The problem states that the sum of the three numbers is 27. Since the middle number is the average of these three numbers, we can find it by dividing the sum by 3.
$$27 \div 3 = 9$$
So, the middle number is 9.

**step3** Representing the numbers

Now that we know the middle number is 9, the three numbers can be represented as:
(9 minus some amount), 9, (9 plus some amount).
This "some amount" is the common difference between the numbers.

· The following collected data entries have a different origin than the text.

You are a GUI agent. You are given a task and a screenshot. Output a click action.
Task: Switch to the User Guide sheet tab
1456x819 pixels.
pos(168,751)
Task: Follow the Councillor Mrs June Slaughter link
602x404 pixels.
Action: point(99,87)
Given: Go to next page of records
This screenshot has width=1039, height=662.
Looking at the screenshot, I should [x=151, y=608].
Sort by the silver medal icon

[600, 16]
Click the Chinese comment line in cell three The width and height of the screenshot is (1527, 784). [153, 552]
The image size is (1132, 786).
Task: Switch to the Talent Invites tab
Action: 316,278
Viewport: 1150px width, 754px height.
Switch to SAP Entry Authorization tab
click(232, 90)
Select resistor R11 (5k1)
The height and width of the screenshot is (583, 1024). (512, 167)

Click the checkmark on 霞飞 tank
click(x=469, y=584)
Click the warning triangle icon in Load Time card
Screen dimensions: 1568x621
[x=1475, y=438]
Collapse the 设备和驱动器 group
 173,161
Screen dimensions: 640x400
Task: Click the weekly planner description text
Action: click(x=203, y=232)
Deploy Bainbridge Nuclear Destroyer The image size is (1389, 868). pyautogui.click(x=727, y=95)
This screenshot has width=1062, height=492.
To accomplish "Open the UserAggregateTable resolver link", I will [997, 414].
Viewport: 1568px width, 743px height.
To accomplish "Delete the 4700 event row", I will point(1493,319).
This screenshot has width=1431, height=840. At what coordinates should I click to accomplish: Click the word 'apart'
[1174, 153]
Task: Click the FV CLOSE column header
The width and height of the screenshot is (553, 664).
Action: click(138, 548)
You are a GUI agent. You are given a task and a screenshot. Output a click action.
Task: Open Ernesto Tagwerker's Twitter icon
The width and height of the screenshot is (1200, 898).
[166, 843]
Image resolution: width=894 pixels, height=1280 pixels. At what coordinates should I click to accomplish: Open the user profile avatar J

Let's think about what this amount could be.

**step4** Using the sum of squares information

We are told that the sum of the squares of these three numbers is 293.
First, let's calculate the square of the middle number:
$$9 \times 9 = 81$$
So, we know that (square of the first number) + 81 + (square of the third number) = 293.

**step5** Finding the sum of squares for the first and third numbers

To find the combined sum of the squares of the first and third numbers, we subtract the square of the middle number from the total sum of squares:
$$293 - 81 = 212$$
This means that (square of the first number) + (square of the third number) must equal 212.

**step6** Exploring possible common differences

Now we need to find two numbers that are equally spaced from 9 (one less by a certain amount, one more by the same amount) and whose squares add up to 212. Let's try different "common differences" starting from 1 and see what numbers result and what their squares sum to:
* **If the common difference is 1:**
The numbers would be $$9 - 1 = 8$$ and $$9 + 1 = 10$$.
Their squares are $$8 \times 8 = 64$$ and $$10 \times 10 = 100$$.
The sum of their squares is $$64 + 100 = 164$$. (This is not 212)
* **If the common difference is 2:**
The numbers would be $$9 - 2 = 7$$ and $$9 + 2 = 11$$.
Their squares are $$7 \times 7 = 49$$ and $$11 \times 11 = 121$$.
The sum of their squares is $$49 + 121 = 170$$. (This is not 212)
* **If the common difference is 3:**
The numbers would be $$9 - 3 = 6$$ and $$9 + 3 = 12$$.
Their squares are $$6 \times 6 = 36$$ and $$12 \times 12 = 144$$.
The sum of their squares is $$36 + 144 = 180$$. (This is not 212)
* **If the common difference is 4:**
The numbers would be $$9 - 4 = 5$$ and $$9 + 4 = 13$$.
Their squares are $$5 \times 5 = 25$$ and $$13 \times 13 = 169$$.
The sum of their squares is $$25 + 169 = 194$$. (This is not 212)
* **If the common difference is 5:**
The numbers would be $$9 - 5 = 4$$ and $$9 + 5 = 14$$.
Their squares are $$4 \times 4 = 16$$ and $$14 \times 14 = 196$$.
The sum of their squares is $$16 + 196 = 212$$. (This is correct!)

**step7** Identifying the numbers

Since a common difference of 5 leads to the correct sum of squares for the first and third numbers, we have found the numbers.
The three numbers are:
First number: $$9 - 5 = 4$$
Middle number: 9
Third number: $$9 + 5 = 14$$
So, the three numbers are 4, 9, and 14.

**step8** Verifying the solution

Let's check if these numbers satisfy both conditions given in the problem:
1. **Sum of the numbers:** $$4 + 9 + 14 = 13 + 14 = 27$$. (This matches the first condition)
2. **Sum of their squares:** $$4^2 + 9^2 + 14^2 = 16 + 81 + 196 = 97 + 196 = 293$$. (This matches the second condition)
Both conditions are met, confirming that the numbers are 4, 9, and 14.